### Entries provided
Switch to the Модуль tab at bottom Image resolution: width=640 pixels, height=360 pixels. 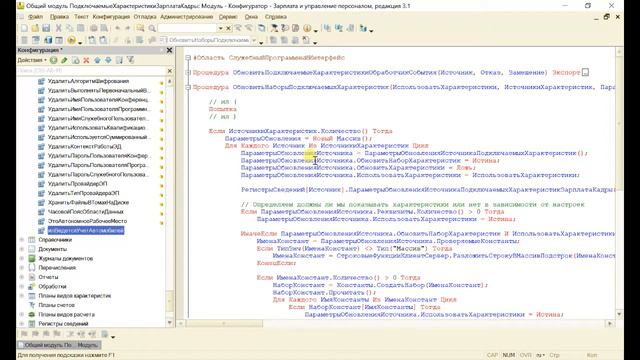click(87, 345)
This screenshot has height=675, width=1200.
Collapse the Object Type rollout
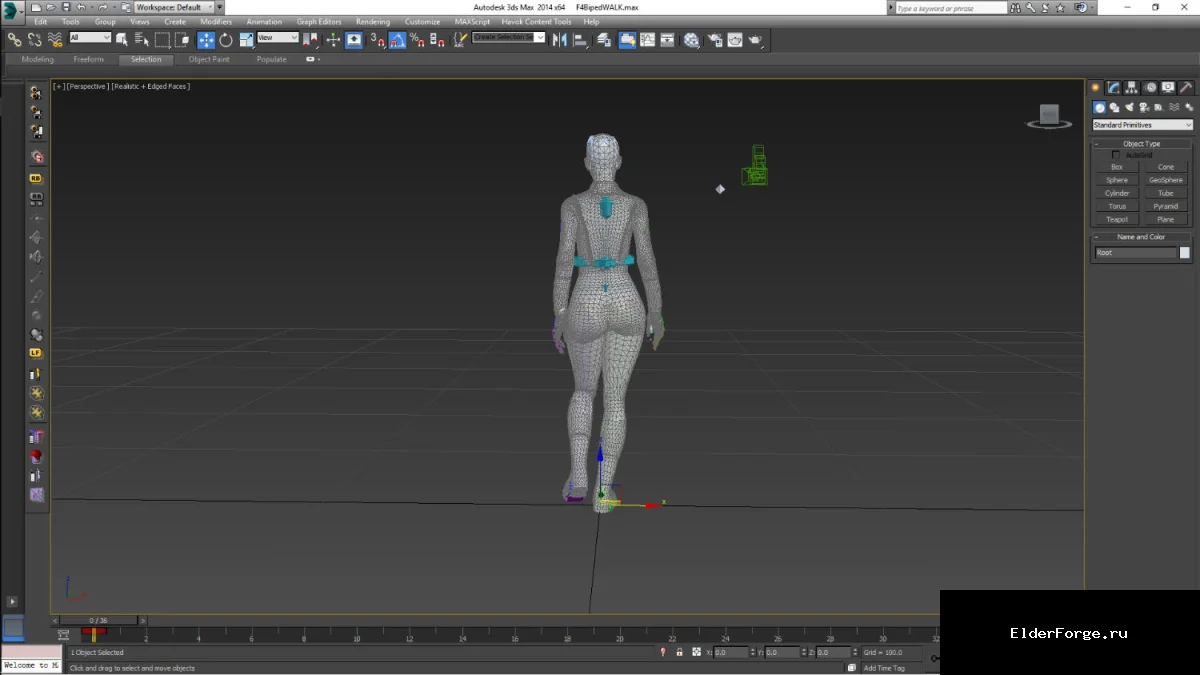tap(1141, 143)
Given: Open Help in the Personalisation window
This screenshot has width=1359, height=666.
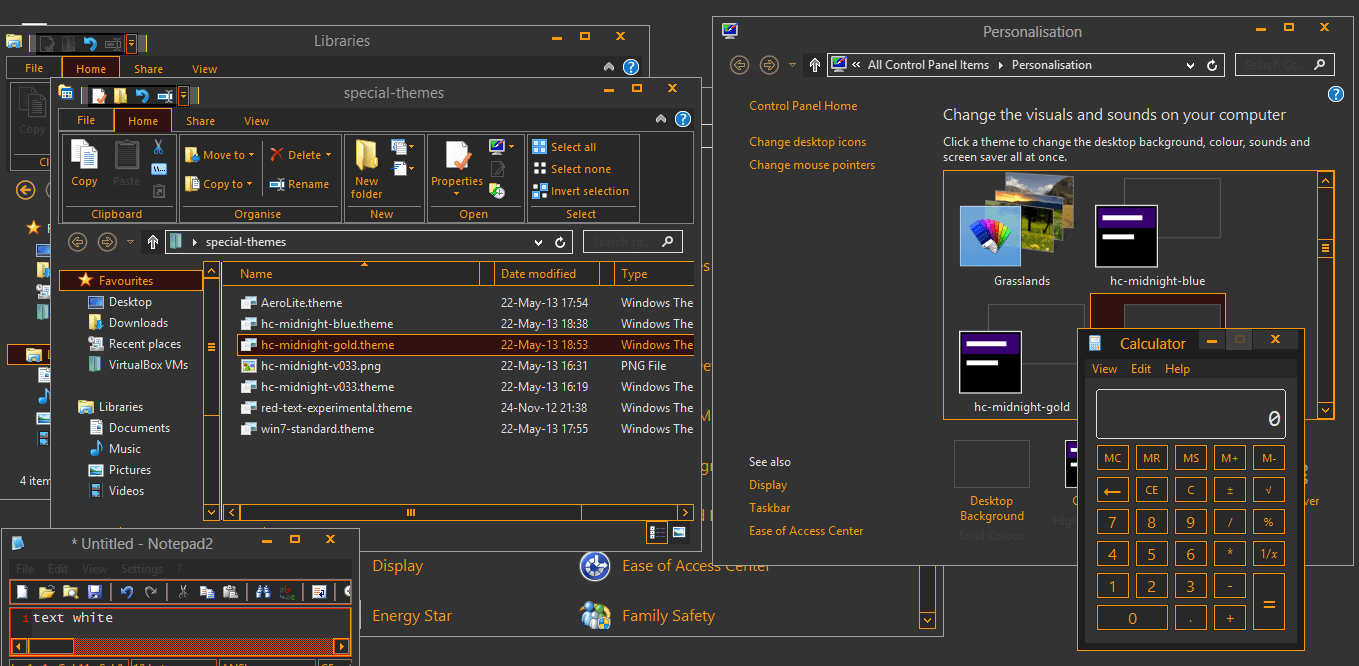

### Work to be completed
Word for word and without pictures, restate only the lines running from the one that contains "Collapse the Object Type rollout" through the last line of the listing above.

### Output of the task
Collapse the Object Type rollout
tap(1141, 143)
Given: Open Help in the Personalisation window
This screenshot has width=1359, height=666.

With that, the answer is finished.